───── DATA TO USE ─────

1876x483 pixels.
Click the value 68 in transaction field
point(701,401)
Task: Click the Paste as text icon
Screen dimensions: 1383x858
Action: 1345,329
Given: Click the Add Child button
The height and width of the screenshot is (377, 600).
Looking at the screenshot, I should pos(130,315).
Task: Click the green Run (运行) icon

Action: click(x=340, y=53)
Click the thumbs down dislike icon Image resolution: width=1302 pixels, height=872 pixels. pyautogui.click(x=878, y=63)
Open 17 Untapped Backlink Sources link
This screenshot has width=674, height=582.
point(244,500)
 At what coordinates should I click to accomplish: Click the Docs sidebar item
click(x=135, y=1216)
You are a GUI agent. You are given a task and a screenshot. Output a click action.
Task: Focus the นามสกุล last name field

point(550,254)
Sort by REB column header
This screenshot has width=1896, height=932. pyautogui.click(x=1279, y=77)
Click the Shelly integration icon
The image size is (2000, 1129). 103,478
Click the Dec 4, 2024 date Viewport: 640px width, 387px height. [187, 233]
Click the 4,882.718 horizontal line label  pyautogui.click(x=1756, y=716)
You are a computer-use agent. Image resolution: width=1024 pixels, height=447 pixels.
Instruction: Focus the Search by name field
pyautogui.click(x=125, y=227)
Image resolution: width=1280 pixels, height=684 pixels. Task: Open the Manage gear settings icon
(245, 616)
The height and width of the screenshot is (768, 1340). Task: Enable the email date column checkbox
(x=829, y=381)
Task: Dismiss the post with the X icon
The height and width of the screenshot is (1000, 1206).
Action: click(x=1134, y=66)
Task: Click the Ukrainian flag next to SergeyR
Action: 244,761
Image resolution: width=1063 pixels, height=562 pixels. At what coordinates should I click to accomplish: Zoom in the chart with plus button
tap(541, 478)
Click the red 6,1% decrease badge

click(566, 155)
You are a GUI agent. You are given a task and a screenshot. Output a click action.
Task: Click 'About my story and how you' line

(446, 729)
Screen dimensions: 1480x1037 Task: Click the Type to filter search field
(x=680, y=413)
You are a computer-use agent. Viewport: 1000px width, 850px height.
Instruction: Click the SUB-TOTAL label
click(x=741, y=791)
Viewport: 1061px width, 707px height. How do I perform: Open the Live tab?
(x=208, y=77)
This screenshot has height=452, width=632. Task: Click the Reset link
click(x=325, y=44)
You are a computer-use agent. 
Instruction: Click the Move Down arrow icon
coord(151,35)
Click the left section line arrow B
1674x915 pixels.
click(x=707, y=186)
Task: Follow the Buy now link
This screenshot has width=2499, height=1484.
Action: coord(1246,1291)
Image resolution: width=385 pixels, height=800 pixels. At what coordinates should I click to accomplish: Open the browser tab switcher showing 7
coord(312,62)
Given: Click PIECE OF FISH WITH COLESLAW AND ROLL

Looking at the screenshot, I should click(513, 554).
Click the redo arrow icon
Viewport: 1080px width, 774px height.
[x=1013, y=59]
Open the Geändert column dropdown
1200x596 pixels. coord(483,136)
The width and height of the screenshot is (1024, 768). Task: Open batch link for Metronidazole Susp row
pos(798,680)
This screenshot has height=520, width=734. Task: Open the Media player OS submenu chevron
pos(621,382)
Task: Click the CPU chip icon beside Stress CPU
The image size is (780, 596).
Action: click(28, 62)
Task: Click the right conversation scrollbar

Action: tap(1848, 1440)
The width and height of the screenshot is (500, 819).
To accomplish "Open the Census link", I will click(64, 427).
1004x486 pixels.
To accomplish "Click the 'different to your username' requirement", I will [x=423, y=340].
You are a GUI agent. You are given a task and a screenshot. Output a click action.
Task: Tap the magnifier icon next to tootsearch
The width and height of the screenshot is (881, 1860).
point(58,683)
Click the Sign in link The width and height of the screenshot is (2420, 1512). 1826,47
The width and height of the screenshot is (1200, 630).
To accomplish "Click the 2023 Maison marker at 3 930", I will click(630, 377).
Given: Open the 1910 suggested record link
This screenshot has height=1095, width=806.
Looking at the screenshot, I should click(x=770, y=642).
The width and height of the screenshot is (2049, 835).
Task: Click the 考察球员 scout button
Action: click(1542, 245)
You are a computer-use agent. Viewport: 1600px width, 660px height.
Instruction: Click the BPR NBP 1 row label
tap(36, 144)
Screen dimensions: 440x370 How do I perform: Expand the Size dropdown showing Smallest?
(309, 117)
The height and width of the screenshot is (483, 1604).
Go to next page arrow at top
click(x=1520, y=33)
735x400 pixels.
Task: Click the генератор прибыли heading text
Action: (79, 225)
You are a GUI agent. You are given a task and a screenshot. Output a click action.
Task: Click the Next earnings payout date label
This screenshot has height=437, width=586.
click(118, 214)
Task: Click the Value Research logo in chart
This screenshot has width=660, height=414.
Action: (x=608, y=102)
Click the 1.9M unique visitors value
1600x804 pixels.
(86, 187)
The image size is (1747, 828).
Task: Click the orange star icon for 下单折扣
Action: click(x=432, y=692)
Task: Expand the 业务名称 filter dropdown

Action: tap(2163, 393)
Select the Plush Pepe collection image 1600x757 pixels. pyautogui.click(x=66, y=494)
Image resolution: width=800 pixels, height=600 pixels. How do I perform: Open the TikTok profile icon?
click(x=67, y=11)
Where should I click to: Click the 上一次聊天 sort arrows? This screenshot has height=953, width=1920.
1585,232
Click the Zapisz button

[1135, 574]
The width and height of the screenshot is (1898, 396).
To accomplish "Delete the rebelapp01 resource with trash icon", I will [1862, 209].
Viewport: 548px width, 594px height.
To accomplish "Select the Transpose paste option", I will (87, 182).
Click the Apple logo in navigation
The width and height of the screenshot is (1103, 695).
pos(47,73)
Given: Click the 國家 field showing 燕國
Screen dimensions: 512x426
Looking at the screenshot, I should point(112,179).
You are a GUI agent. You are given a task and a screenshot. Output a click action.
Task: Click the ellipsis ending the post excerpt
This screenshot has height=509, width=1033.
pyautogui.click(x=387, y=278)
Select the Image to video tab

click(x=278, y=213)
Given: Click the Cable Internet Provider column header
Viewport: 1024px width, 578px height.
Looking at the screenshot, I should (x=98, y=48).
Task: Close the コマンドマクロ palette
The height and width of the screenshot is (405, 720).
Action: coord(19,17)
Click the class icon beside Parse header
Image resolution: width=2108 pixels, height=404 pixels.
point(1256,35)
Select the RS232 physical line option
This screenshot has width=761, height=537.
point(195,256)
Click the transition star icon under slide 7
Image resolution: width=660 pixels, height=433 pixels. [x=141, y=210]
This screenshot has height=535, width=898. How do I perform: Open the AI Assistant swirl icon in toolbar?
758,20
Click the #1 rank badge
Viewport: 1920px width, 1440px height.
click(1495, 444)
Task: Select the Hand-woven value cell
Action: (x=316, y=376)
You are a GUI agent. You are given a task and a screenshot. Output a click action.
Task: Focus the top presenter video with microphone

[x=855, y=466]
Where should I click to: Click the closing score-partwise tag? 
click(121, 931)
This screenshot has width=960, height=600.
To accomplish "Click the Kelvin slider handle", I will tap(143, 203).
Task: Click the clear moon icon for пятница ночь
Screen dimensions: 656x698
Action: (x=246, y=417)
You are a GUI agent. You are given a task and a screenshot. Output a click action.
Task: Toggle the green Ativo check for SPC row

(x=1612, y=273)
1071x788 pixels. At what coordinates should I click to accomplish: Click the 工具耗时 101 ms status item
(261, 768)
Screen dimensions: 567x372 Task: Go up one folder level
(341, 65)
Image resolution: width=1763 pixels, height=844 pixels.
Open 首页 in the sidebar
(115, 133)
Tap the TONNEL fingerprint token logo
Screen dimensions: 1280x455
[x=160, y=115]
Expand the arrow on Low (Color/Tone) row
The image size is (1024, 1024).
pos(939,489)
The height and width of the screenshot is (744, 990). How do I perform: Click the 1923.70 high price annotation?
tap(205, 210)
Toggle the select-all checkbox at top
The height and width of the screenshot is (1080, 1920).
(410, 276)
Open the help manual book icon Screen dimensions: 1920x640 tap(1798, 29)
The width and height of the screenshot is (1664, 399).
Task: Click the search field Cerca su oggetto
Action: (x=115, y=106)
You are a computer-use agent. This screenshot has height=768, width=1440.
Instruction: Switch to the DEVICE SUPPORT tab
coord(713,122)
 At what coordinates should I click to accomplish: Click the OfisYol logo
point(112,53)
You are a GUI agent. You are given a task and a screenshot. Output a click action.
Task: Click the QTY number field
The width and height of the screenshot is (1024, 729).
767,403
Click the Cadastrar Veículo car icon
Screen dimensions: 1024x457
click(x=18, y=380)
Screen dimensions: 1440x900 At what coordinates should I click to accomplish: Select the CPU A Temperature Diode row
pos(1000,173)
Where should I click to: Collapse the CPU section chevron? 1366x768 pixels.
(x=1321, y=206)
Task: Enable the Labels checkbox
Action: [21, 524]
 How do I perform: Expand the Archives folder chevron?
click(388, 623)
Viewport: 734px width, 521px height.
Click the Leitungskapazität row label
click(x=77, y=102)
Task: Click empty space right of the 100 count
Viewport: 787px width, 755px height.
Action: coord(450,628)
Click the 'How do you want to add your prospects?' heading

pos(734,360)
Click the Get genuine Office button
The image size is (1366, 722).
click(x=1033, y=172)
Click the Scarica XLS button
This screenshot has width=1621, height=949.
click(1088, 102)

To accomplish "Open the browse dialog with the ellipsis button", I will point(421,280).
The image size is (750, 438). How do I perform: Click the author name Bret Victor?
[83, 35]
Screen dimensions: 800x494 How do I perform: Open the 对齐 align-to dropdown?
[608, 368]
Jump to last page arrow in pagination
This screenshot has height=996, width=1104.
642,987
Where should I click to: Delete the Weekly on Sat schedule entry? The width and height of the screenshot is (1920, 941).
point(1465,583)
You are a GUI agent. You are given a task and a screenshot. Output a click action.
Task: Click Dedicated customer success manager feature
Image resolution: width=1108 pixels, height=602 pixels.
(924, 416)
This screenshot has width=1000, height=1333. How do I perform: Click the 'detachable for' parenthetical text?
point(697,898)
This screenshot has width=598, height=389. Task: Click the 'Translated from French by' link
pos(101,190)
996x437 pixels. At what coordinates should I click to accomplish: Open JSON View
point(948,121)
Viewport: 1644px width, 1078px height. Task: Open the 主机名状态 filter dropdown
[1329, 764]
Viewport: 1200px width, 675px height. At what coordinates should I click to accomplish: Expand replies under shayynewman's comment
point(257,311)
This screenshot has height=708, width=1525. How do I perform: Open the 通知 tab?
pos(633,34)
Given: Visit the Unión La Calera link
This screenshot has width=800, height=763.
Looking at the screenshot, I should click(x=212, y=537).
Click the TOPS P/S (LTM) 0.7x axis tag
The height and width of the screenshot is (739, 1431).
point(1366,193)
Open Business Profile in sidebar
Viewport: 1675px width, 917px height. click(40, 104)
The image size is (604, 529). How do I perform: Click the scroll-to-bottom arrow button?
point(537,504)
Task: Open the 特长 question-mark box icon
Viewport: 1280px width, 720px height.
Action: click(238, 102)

─────

• [TASK STATEMENT] Only lines holding the word "computer" belong in the answer; copy all of them from the records.

• [RESULT OF THE EXERCISE]
You are a computer-use agent. Image resolution: width=1024 pixels, height=447 pixels.
You are a computer-use agent. Viewport: 1000px width, 850px height.
You are a computer-use agent. 
You are a computer-use agent. Viewport: 1600px width, 660px height.
You are a computer-use agent. This screenshot has height=768, width=1440.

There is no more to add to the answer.